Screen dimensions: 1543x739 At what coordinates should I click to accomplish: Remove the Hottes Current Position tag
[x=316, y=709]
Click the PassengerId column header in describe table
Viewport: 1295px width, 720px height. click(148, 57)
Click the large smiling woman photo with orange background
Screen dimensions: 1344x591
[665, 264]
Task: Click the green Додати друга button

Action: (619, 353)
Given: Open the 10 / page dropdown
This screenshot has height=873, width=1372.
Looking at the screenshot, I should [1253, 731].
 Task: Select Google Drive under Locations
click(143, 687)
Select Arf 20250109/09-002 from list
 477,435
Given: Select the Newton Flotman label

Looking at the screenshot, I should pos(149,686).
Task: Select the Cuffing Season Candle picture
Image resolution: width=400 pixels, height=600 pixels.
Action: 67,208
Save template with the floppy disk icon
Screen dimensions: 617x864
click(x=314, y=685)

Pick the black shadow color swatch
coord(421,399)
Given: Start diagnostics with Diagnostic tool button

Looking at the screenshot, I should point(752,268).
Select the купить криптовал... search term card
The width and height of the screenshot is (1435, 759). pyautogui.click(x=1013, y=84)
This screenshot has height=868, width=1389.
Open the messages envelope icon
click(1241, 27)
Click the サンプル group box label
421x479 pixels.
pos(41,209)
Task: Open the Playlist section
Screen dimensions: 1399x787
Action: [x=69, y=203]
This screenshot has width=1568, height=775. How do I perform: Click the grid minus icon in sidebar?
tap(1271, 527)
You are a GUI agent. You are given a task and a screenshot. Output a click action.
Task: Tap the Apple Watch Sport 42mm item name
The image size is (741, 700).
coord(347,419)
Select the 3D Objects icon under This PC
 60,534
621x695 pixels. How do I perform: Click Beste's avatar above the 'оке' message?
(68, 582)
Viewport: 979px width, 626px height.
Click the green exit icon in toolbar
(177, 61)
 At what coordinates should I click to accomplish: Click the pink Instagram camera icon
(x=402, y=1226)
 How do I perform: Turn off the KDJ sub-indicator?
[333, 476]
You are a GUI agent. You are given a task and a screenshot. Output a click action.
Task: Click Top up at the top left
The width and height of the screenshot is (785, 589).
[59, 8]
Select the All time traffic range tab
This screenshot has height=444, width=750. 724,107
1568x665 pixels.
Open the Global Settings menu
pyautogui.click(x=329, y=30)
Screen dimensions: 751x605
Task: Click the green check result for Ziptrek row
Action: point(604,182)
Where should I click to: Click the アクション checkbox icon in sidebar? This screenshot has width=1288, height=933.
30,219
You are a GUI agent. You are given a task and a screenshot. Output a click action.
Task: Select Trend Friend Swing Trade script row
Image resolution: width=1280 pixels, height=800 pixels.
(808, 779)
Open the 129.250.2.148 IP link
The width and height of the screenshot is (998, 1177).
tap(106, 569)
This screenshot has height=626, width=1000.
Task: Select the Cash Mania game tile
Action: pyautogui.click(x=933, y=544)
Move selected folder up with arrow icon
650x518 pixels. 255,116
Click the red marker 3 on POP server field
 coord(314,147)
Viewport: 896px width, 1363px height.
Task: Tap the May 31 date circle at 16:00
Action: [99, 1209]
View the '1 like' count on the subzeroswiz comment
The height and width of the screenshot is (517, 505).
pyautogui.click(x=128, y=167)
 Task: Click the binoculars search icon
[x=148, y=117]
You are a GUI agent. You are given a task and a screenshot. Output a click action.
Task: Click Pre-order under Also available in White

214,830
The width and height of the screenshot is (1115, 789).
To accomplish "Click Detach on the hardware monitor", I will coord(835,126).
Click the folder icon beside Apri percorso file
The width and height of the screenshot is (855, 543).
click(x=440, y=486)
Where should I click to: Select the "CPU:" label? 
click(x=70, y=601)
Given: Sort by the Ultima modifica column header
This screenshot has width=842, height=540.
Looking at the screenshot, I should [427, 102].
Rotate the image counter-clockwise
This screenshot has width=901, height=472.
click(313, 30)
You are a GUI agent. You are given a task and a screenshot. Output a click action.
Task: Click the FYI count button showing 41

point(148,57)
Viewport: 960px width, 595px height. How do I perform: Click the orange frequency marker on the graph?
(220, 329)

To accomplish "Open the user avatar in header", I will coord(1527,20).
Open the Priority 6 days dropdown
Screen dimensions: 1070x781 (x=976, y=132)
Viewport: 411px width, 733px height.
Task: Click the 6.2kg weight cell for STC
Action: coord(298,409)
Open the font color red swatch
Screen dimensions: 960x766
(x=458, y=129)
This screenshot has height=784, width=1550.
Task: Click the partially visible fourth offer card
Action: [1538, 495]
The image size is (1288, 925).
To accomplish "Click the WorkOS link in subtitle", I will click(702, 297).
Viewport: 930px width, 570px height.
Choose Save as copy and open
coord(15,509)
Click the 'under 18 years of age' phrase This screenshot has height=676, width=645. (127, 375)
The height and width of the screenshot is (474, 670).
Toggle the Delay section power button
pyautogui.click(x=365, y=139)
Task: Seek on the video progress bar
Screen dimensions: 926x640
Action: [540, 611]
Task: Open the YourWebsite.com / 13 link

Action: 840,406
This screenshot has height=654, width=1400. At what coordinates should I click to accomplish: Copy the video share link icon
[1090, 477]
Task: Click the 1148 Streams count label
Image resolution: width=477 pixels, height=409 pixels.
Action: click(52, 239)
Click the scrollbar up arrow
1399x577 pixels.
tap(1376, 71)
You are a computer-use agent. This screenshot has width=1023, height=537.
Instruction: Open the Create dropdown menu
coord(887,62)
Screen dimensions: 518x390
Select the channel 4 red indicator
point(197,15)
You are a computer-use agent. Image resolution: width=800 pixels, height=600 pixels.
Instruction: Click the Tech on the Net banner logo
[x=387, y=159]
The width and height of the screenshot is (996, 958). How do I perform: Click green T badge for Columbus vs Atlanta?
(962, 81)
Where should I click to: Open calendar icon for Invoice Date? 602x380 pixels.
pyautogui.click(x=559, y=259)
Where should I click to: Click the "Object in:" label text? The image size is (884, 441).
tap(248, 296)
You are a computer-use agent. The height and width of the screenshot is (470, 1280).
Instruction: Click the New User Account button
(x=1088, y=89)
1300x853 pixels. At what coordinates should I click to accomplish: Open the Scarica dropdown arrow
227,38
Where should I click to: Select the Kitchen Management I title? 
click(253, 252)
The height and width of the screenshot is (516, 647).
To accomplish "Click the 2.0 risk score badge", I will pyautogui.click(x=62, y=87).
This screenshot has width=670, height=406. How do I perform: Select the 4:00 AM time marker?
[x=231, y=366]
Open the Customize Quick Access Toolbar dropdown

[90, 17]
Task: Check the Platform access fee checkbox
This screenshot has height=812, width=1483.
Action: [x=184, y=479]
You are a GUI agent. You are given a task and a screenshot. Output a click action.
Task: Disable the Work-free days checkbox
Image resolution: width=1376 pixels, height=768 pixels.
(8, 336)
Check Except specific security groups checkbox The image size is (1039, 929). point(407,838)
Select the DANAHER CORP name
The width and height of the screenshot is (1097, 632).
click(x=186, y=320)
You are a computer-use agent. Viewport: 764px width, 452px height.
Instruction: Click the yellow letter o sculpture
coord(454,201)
^^^^^^^^^^^^^^^^
*Exercise instructions*. Print out each line of the data exactly.

*Written answer*.
Screen dimensions: 1543x739 At what coordinates should I click to accomplish: Remove the Hottes Current Position tag
[x=316, y=709]
Click the PassengerId column header in describe table
Viewport: 1295px width, 720px height. click(148, 57)
Click the large smiling woman photo with orange background
Screen dimensions: 1344x591
[665, 264]
Task: Click the green Додати друга button

Action: (619, 353)
Given: Open the 10 / page dropdown
This screenshot has height=873, width=1372.
Looking at the screenshot, I should [1253, 731].
 Task: Select Google Drive under Locations
click(143, 687)
Select Arf 20250109/09-002 from list
 477,435
Given: Select the Newton Flotman label

Looking at the screenshot, I should pos(149,686).
Task: Select the Cuffing Season Candle picture
Image resolution: width=400 pixels, height=600 pixels.
Action: 67,208
Save template with the floppy disk icon
Screen dimensions: 617x864
click(x=314, y=685)

Pick the black shadow color swatch
coord(421,399)
Given: Start diagnostics with Diagnostic tool button

Looking at the screenshot, I should point(752,268).
Select the купить криптовал... search term card
The width and height of the screenshot is (1435, 759). pyautogui.click(x=1013, y=84)
This screenshot has height=868, width=1389.
Open the messages envelope icon
click(1241, 27)
Click the サンプル group box label
421x479 pixels.
pos(41,209)
Task: Open the Playlist section
Screen dimensions: 1399x787
Action: [x=69, y=203]
This screenshot has width=1568, height=775. How do I perform: Click the grid minus icon in sidebar?
tap(1271, 527)
You are a GUI agent. You are given a task and a screenshot. Output a click action.
Task: Tap the Apple Watch Sport 42mm item name
The image size is (741, 700).
coord(347,419)
Select the 3D Objects icon under This PC
 60,534
621x695 pixels. How do I perform: Click Beste's avatar above the 'оке' message?
(68, 582)
Viewport: 979px width, 626px height.
Click the green exit icon in toolbar
(177, 61)
 At what coordinates should I click to accomplish: Click the pink Instagram camera icon
(x=402, y=1226)
 How do I perform: Turn off the KDJ sub-indicator?
[333, 476]
You are a GUI agent. You are given a task and a screenshot. Output a click action.
Task: Click Top up at the top left
The width and height of the screenshot is (785, 589).
[59, 8]
Select the All time traffic range tab
This screenshot has height=444, width=750. 724,107
1568x665 pixels.
Open the Global Settings menu
pyautogui.click(x=329, y=30)
Screen dimensions: 751x605
Task: Click the green check result for Ziptrek row
Action: point(604,182)
Where should I click to: Click the アクション checkbox icon in sidebar? This screenshot has width=1288, height=933.
30,219
You are a GUI agent. You are given a task and a screenshot. Output a click action.
Task: Select Trend Friend Swing Trade script row
Image resolution: width=1280 pixels, height=800 pixels.
(808, 779)
Open the 129.250.2.148 IP link
The width and height of the screenshot is (998, 1177).
tap(106, 569)
This screenshot has height=626, width=1000.
Task: Select the Cash Mania game tile
Action: pyautogui.click(x=933, y=544)
Move selected folder up with arrow icon
650x518 pixels. 255,116
Click the red marker 3 on POP server field
 coord(314,147)
Viewport: 896px width, 1363px height.
Task: Tap the May 31 date circle at 16:00
Action: [99, 1209]
View the '1 like' count on the subzeroswiz comment
The height and width of the screenshot is (517, 505).
pyautogui.click(x=128, y=167)
 Task: Click the binoculars search icon
[x=148, y=117]
You are a GUI agent. You are given a task and a screenshot. Output a click action.
Task: Click Pre-order under Also available in White

214,830
The width and height of the screenshot is (1115, 789).
To accomplish "Click Detach on the hardware monitor", I will coord(835,126).
Click the folder icon beside Apri percorso file
The width and height of the screenshot is (855, 543).
click(x=440, y=486)
Where should I click to: Select the "CPU:" label? 
click(x=70, y=601)
Given: Sort by the Ultima modifica column header
This screenshot has width=842, height=540.
Looking at the screenshot, I should [427, 102].
Rotate the image counter-clockwise
This screenshot has width=901, height=472.
click(313, 30)
You are a GUI agent. You are given a task and a screenshot. Output a click action.
Task: Click the FYI count button showing 41

point(148,57)
Viewport: 960px width, 595px height. How do I perform: Click the orange frequency marker on the graph?
(220, 329)

To accomplish "Open the user avatar in header", I will coord(1527,20).
Open the Priority 6 days dropdown
Screen dimensions: 1070x781 (x=976, y=132)
Viewport: 411px width, 733px height.
Task: Click the 6.2kg weight cell for STC
Action: coord(298,409)
Open the font color red swatch
Screen dimensions: 960x766
(x=458, y=129)
This screenshot has height=784, width=1550.
Task: Click the partially visible fourth offer card
Action: [1538, 495]
The image size is (1288, 925).
To accomplish "Click the WorkOS link in subtitle", I will click(702, 297).
Viewport: 930px width, 570px height.
Choose Save as copy and open
coord(15,509)
Click the 'under 18 years of age' phrase This screenshot has height=676, width=645. (127, 375)
The height and width of the screenshot is (474, 670).
Toggle the Delay section power button
pyautogui.click(x=365, y=139)
Task: Seek on the video progress bar
Screen dimensions: 926x640
Action: [540, 611]
Task: Open the YourWebsite.com / 13 link

Action: 840,406
This screenshot has height=654, width=1400. At what coordinates should I click to accomplish: Copy the video share link icon
[1090, 477]
Task: Click the 1148 Streams count label
Image resolution: width=477 pixels, height=409 pixels.
Action: click(52, 239)
Click the scrollbar up arrow
1399x577 pixels.
tap(1376, 71)
You are a computer-use agent. This screenshot has width=1023, height=537.
Instruction: Open the Create dropdown menu
coord(887,62)
Screen dimensions: 518x390
Select the channel 4 red indicator
point(197,15)
You are a computer-use agent. Image resolution: width=800 pixels, height=600 pixels.
Instruction: Click the Tech on the Net banner logo
[x=387, y=159]
The width and height of the screenshot is (996, 958). How do I perform: Click green T badge for Columbus vs Atlanta?
(962, 81)
Where should I click to: Open calendar icon for Invoice Date? 602x380 pixels.
pyautogui.click(x=559, y=259)
Where should I click to: Click the "Object in:" label text? The image size is (884, 441).
tap(248, 296)
You are a computer-use agent. The height and width of the screenshot is (470, 1280).
Instruction: Click the New User Account button
(x=1088, y=89)
1300x853 pixels. At what coordinates should I click to accomplish: Open the Scarica dropdown arrow
227,38
Where should I click to: Select the Kitchen Management I title? 
click(253, 252)
The height and width of the screenshot is (516, 647).
To accomplish "Click the 2.0 risk score badge", I will pyautogui.click(x=62, y=87).
This screenshot has width=670, height=406. How do I perform: Select the 4:00 AM time marker?
[x=231, y=366]
Open the Customize Quick Access Toolbar dropdown

[90, 17]
Task: Check the Platform access fee checkbox
This screenshot has height=812, width=1483.
Action: [x=184, y=479]
You are a GUI agent. You are given a task and a screenshot. Output a click action.
Task: Disable the Work-free days checkbox
Image resolution: width=1376 pixels, height=768 pixels.
(8, 336)
Check Except specific security groups checkbox The image size is (1039, 929). point(407,838)
Select the DANAHER CORP name
The width and height of the screenshot is (1097, 632).
click(x=186, y=320)
You are a computer-use agent. Viewport: 764px width, 452px height.
Instruction: Click the yellow letter o sculpture
coord(454,201)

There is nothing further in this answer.